The Turtle Trading system, a brainchild of Richard Dennis, was a grand experiment to prove that trading could be taught. The system itself was a straightforward, trend-following strategy. It used a 20-day breakout for entries and a 10-day low for exits. The rules were simple, mechanical, and left no room for interpretation. The Turtles, a group of novices, were given these rules and a trading account. Their success became legendary.

Strengths of the Turtle System

The primary strength of the Turtle system lies in its simplicity and discipline. By removing emotion and discretion, it forces traders to follow a proven methodology. The system is designed to capture large trends, which is where significant profits in trading are often found. The risk management component, with its precise position sizing rules, is another key strength. It ensures that no single trade can wipe out an account.

Weaknesses in Modern Markets

However, the markets of the 1980s are not the markets of today. The rise of high-frequency trading and algorithmic execution has changed the landscape. The 20-day breakout, once a reliable signal, is now a crowded trade. Many algorithms are programmed to fade such obvious breakouts, leading to false signals and whipsaws.

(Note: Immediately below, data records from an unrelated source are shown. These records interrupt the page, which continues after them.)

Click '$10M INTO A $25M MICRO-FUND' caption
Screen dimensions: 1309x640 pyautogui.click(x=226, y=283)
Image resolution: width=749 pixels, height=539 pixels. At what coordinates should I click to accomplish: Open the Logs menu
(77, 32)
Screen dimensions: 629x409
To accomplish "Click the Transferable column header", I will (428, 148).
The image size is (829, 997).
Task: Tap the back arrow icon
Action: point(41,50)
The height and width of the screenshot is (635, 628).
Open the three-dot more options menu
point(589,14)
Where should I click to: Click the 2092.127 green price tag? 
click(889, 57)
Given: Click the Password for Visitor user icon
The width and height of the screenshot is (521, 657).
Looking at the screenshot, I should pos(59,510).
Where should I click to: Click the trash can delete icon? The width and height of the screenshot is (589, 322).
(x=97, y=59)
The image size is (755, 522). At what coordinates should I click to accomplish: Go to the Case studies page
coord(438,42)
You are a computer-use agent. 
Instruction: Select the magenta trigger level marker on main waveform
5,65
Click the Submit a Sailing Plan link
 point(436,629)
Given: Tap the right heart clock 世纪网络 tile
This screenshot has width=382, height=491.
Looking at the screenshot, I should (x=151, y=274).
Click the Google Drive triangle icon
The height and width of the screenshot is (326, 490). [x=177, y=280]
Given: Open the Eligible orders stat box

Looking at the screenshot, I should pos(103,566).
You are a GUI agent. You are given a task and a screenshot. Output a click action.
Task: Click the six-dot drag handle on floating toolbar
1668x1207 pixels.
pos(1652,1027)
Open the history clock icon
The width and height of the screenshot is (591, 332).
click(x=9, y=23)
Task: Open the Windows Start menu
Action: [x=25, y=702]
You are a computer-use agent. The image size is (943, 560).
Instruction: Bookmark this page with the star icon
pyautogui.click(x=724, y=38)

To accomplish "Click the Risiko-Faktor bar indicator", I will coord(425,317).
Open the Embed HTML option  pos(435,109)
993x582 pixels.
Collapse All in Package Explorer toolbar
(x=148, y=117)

The system's performance in choppy, range-bound markets is a significant drawback. A trader using this system on SPY in a sideways market would likely suffer numerous small losses.

A Modern Adaptation

To adapt the Turtle system for modern markets, a trader might consider several modifications. Instead of a fixed 20-day breakout, one could use a volatility-adjusted breakout, such as a multiple of the Average True Range (ATR). For instance, an entry could be triggered when the price exceeds the 20-day high plus 2x the 14-day ATR. This would filter out some of the noise. Another adaptation could be to use a different exit strategy, perhaps a trailing stop based on a moving average, to let winners run further.